# Next Forcing：基于多块预测的因果世界建模

- 来源：HuggingFace Daily Papers（社区热门论文）
- 发布时间：2026-06-09 08:00
- AIHOT 分数：68
- AIHOT 链接：https://aihot.virxact.com/items/cmq84tlzt04isslepb1xmghwn
- 原文链接：https://arxiv.org/abs/2606.11187

## AI 摘要

Next Forcing 提出多块预测（MCP）框架，受大语言模型多 token 预测启发，在主模型上添加轻量级辅助 MCP 模块，同时对多个未来时间步的视频块去噪。50fps 下训练 5k 步时相对 LingBot-VA 提升 93.1%，收敛速度加快 2.3 倍；在 RoboTwin 基准上达 94.1%（Clean）/93.5%（Random）新 SOTA。推理时保留 MCP 模块可实现 2 倍加速。在物理规律基准 PhyWorld 上也有显著提升，通用视频预训练 FVD 降低超 50%。

## 正文

Autoregressive video generation has emerged as a powerful paradigm for World Action Models (WAMs).
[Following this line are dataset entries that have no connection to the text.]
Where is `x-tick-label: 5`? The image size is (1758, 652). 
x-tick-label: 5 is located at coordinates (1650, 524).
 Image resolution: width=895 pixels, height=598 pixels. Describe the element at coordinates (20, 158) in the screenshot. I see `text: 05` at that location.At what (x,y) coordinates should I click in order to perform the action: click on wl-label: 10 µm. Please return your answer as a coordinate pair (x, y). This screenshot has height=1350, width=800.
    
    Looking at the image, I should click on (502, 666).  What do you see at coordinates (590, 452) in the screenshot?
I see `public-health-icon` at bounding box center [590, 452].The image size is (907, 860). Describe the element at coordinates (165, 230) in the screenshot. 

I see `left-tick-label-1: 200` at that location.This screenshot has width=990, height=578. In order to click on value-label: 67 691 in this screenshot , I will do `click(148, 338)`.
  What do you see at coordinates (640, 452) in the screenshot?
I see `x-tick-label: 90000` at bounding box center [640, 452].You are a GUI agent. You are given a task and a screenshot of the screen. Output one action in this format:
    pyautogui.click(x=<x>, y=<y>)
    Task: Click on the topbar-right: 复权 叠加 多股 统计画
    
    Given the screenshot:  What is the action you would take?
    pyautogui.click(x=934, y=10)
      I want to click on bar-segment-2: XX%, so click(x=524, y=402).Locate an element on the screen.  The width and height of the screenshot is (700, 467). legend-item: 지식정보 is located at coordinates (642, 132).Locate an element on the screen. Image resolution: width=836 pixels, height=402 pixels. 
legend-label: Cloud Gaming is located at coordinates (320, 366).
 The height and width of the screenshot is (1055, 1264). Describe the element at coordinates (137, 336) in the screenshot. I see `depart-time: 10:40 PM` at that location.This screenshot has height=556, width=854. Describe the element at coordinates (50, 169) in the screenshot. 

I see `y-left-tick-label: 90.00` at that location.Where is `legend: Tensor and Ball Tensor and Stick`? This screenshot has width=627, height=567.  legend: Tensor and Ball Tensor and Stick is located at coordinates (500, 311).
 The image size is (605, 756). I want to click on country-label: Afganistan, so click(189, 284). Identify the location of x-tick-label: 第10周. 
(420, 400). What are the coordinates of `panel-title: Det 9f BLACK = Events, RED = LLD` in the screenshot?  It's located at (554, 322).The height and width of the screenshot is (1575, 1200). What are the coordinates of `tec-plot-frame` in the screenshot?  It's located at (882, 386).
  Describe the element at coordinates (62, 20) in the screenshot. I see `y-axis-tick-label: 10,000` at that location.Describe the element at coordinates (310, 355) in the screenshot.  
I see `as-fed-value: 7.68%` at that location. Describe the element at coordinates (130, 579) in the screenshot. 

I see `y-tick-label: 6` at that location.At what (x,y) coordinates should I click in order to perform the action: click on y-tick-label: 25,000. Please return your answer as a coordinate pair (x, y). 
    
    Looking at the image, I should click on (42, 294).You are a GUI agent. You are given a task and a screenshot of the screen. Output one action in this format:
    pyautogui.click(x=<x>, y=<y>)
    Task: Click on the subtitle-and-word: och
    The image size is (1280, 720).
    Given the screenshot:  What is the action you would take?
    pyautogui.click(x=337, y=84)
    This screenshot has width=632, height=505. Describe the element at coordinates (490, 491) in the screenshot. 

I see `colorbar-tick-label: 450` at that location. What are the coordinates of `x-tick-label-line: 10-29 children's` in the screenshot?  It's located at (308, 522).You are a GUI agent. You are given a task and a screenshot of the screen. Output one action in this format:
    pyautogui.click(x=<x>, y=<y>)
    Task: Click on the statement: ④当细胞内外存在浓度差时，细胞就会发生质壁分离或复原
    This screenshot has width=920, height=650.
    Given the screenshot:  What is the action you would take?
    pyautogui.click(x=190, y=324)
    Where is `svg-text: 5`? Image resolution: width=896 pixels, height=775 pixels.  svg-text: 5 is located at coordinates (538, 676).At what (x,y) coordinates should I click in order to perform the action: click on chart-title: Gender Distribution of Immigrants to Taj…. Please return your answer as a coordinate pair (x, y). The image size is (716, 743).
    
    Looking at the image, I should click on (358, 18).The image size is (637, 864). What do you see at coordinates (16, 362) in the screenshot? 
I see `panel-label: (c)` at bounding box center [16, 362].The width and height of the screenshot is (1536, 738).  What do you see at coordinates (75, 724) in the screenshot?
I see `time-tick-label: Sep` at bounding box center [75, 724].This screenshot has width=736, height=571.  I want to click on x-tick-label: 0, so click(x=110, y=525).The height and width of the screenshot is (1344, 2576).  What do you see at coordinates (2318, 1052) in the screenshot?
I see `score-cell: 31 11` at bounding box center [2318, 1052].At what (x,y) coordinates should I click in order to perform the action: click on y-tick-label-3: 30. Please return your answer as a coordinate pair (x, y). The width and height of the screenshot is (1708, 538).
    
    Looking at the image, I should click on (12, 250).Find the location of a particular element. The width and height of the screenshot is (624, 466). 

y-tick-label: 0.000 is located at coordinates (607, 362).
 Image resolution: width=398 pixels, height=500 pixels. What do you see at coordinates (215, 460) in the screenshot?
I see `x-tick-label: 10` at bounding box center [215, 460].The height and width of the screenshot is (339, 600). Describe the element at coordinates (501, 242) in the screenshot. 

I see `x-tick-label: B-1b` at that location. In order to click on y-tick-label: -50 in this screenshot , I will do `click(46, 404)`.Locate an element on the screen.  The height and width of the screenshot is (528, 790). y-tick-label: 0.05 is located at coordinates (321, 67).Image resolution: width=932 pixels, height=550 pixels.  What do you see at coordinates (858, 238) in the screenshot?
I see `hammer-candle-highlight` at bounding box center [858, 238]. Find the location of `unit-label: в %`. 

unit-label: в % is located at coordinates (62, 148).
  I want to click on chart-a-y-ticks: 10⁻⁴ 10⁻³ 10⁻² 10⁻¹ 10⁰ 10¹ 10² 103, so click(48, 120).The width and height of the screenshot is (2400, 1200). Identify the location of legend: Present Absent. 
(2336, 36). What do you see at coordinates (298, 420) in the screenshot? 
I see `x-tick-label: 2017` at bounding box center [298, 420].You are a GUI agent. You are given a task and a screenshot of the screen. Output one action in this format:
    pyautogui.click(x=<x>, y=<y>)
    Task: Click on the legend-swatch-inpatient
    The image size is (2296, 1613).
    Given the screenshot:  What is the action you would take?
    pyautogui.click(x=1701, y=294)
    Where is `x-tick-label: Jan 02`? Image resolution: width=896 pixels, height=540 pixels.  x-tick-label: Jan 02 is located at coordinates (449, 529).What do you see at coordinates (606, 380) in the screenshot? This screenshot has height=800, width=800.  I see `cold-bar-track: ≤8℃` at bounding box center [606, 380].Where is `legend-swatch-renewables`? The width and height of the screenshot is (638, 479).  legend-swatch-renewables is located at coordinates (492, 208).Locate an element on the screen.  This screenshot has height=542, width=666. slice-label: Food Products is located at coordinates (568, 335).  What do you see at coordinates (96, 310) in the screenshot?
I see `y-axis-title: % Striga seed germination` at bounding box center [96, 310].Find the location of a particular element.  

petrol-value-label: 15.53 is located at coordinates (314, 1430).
However, existing approaches suffer from slow training convergence and limited converged accuracy, particularly at high frame rates, as the training supervision is confined to the current chunk without explicit signals about future dynamics; they also suffer from slow inference due to iterative video denoising. In this paper, we present Next Forcing, a multi-chunk prediction (MCP) framework for causal world modeling that enables faster training, higher accuracy, and accelerated inference. Inspired by multi-token prediction in large language models, Next Forcing introduces an MCP training objective that augments the main model with lightweight auxiliary MCP modules to simultaneously denoise video chunks at multiple future temporal horizons (next^1, next^2, next^3 chunks). These MCP modules form a causal chain across prediction depths, where intermediate features fused from multiple layers of the main model are leveraged to predict future dynamics, allowing near-future predictions to inform farther-future ones and providing dense multi-scale temporal supervision back to the main model. During training, the MCP modules significantly accelerate convergence and improve converged accuracy, especially at high frame rates: at 50 fps, Next Forcing achieves a 93.1% relative improvement over LingBot-VA at 5k training steps and 2.3x faster convergence, and establishes new state-of-the-art results on the RoboTwin benchmark (94.1/93.5% on Clean/Random). At inference, the MCP modules can be retained to predict the next video chunk in parallel with the current one, achieving 2x inference acceleration. Next Forcing also demonstrates significant improvements on PhyWorld, a benchmark evaluating adherence to physical laws in video generation, and over 50% FVD reduction on general video pretraining.